Missing User Warnings

Medium
Confidence
92% confidence
Finding
The document encourages creating files and executing programming tasks but does not warn that using the skill can modify the filesystem or project contents. In an agent-skill context, omission of such warnings increases the chance of unintended file creation, overwrites, or changes to user projects, especially when invoked by other agents automatically.

Missing User Warnings

Medium
Confidence
90% confidence
Finding
The skill is advertised for broad use across multiple agent roles and project contexts without disclosing that execution can alter project files. Because this framing promotes reuse by autonomous agents, the lack of warnings or constraints makes accidental destructive changes more likely and broadens the blast radius of misuse.

Missing User Warnings

Medium
Confidence
94% confidence
Finding
The README explicitly documents a permission bypass mode and file-modifying behavior, but does not prominently warn users that invoking the skill can alter project files or run with elevated-risk settings. In an agent-skill context, this increases the chance that downstream agents or users enable bypass behavior without informed consent, leading to unintended code changes or weakened safety controls.

Missing User Warnings

Medium
Confidence
95% confidence
Finding
The skill documentation explicitly advertises file operations, command execution, and examples that use `permissionMode: 'bypassPermissions'` without corresponding guardrails, approval requirements, scope restrictions, or warnings about destructive effects. In an agent skill context, normalizing unrestricted filesystem and shell access can lead to unintended file deletion, destructive command execution, or broader host compromise if downstream agents or users follow the documented examples as safe defaults.

Missing User Warnings

Medium
Confidence
95% confidence
Finding
The code not only enables permission bypass by default, it does so without any explicit disclosure, prompt, or confirmation to the caller/user. That removes an important transparency and consent control for risky subprocess execution, especially in an agent setting where the wrapper may be invoked indirectly.

Missing User Warnings

Medium
Confidence
98% confidence
Finding
The skill defaults task execution to `bypassPermissions`, which weakens or disables an important safety boundary without requiring explicit user opt-in. In a coding/execution skill, that increases the chance that untrusted tasks or prompts can trigger file or system actions with fewer checks, making misuse materially more dangerous.

Vague Triggers

Medium
Confidence
87% confidence
Finding
The manifest describes the skill as a "Universal AI coding skill" without defining activation boundaries, permitted targets, or operational constraints.
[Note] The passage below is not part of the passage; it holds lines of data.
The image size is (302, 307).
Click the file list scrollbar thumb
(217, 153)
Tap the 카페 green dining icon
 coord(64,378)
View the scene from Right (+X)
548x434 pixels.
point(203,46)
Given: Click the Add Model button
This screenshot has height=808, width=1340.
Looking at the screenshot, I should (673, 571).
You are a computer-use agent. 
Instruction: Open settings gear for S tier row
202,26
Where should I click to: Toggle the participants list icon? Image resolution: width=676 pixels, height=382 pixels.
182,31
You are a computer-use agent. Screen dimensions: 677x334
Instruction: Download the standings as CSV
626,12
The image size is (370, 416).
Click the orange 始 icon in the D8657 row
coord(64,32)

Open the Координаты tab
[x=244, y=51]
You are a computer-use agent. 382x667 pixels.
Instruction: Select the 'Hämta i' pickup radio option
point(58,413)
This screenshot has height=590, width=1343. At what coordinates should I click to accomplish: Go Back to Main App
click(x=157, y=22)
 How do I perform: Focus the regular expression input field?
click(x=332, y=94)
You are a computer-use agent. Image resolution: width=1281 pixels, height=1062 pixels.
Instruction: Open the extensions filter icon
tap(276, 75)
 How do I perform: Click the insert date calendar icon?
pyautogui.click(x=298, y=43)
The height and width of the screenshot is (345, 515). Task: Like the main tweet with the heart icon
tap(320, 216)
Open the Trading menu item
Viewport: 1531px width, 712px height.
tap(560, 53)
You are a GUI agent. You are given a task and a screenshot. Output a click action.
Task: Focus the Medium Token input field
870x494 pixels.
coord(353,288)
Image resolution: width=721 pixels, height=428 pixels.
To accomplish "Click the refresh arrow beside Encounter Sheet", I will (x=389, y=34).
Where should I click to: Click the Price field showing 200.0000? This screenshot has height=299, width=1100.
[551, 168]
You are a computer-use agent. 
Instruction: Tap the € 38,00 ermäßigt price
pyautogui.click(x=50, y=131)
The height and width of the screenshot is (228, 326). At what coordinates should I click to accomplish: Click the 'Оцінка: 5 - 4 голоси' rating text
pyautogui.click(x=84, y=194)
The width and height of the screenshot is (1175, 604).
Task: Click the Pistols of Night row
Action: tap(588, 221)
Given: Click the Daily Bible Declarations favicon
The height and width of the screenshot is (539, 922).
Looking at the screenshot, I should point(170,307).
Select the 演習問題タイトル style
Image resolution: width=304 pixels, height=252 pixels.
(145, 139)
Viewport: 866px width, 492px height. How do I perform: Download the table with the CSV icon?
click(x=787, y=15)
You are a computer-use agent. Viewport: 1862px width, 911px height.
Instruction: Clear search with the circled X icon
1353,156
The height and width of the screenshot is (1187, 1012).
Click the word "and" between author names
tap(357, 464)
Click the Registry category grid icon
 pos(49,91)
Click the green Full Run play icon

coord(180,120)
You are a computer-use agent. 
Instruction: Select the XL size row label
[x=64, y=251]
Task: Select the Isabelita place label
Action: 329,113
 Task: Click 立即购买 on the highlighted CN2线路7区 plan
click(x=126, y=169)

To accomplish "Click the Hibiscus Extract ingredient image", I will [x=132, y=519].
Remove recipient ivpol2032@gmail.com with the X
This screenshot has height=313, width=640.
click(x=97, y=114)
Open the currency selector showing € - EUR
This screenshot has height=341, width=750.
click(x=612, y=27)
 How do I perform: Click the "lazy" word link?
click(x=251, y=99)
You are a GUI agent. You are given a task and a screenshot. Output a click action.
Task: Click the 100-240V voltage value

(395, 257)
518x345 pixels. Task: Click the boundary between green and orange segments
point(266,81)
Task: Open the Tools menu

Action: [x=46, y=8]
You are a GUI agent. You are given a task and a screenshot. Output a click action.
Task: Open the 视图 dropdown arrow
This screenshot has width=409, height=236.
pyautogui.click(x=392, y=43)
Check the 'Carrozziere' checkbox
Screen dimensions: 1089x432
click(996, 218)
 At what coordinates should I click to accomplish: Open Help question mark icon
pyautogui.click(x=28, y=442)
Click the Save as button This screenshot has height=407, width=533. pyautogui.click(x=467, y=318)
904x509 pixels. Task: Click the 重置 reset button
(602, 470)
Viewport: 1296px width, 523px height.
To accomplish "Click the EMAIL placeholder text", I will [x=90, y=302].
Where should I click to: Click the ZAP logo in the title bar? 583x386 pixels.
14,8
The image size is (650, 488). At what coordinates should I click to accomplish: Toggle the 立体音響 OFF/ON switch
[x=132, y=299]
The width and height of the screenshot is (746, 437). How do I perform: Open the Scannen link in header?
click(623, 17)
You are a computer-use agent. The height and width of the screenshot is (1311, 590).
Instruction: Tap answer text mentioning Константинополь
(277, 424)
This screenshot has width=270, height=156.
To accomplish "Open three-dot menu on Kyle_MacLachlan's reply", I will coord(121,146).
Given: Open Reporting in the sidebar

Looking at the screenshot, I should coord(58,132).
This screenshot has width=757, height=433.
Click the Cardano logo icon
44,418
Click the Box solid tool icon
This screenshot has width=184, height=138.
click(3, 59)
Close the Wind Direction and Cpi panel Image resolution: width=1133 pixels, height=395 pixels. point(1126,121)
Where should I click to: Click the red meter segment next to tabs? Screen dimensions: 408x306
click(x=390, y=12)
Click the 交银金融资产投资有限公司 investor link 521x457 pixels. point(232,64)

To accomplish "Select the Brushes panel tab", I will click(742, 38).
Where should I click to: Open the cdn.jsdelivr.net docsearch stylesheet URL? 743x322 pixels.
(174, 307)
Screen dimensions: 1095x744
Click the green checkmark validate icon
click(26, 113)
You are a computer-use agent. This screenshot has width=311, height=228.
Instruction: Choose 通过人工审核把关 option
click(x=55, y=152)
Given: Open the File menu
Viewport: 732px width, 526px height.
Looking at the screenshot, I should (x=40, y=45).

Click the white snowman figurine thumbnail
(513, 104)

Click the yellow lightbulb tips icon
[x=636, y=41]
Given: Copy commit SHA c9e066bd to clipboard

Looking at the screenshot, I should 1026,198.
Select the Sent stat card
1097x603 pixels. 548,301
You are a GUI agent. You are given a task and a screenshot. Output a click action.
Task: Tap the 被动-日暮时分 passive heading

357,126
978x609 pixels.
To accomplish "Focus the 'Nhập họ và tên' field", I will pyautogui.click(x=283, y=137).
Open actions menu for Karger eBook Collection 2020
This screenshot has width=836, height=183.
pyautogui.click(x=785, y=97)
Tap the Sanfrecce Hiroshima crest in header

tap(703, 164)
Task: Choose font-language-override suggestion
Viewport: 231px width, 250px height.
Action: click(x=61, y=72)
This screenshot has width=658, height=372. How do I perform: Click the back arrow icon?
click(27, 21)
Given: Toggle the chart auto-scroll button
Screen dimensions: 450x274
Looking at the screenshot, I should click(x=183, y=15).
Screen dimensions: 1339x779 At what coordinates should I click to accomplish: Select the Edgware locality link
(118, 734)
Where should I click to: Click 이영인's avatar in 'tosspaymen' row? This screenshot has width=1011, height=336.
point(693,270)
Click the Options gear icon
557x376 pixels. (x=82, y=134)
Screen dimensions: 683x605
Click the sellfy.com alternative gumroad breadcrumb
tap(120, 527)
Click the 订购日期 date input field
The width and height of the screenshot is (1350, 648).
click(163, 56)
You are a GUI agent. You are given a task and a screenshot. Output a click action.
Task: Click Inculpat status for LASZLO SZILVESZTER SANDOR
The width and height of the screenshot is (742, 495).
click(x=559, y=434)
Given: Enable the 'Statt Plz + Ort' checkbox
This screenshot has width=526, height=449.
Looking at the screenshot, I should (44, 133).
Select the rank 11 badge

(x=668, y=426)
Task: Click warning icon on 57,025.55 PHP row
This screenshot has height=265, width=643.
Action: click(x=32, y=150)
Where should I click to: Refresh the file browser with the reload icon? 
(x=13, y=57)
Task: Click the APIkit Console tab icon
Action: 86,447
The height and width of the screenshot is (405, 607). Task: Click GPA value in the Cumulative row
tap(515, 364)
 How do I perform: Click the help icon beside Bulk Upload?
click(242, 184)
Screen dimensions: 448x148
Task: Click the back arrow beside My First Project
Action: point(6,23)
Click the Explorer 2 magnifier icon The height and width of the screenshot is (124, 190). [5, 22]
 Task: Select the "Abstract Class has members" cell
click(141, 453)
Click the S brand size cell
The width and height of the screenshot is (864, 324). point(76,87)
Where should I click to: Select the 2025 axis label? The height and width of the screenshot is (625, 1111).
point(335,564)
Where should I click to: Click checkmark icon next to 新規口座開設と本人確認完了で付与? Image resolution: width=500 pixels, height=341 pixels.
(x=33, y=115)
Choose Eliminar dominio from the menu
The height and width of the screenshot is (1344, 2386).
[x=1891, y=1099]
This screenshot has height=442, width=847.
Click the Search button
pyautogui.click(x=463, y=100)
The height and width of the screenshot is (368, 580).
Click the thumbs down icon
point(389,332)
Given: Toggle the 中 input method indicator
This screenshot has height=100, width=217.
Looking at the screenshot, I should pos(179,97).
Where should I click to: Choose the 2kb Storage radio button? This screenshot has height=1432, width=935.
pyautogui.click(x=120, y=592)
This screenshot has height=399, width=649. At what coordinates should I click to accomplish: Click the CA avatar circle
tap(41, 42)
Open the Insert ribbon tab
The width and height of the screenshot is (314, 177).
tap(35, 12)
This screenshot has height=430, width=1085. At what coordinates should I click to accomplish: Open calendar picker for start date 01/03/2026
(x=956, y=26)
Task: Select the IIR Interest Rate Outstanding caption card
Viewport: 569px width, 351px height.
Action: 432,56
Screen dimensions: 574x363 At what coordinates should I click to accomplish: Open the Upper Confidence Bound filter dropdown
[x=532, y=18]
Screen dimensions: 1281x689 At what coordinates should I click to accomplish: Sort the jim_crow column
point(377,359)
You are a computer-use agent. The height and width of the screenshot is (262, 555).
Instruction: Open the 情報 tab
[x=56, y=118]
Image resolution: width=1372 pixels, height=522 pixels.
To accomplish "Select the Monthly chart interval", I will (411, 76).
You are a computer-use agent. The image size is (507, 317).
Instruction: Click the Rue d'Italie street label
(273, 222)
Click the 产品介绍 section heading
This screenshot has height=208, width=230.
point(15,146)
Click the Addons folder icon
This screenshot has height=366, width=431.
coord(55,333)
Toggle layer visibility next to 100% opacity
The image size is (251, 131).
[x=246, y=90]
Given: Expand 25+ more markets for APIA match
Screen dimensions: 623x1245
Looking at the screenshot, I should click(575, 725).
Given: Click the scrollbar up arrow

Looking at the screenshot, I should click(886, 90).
In a skill that explicitly advertises file operations and command execution, this ambiguity can cause overbroad invocation and unsafe use in contexts the author did not narrowly scope, increasing the chance of destructive or sensitive actions.

Ssd 3

Medium
Confidence
95% confidence
Finding
The skill logs task identifiers and task content at start, and later logs full results and error objects, then exposes the retained entries via `getExecutionLogs()`. Because tasks, progress updates, results, and errors can contain user prompts, generated code, file paths, secrets, or other sensitive material, normal inspection of logs can disclose data beyond the immediate execution context.

Ssd 3

Medium
Confidence
93% confidence
Finding
When debug mode is enabled, `_log` prints event data directly to the console, which can include task inputs, progress payloads, results, and errors. In shared terminals, CI logs, or aggregated logging environments, this can unintentionally expose sensitive user or workspace data to parties who were not meant to access it.

VirusTotal

VirusTotal findings are pending for this skill version.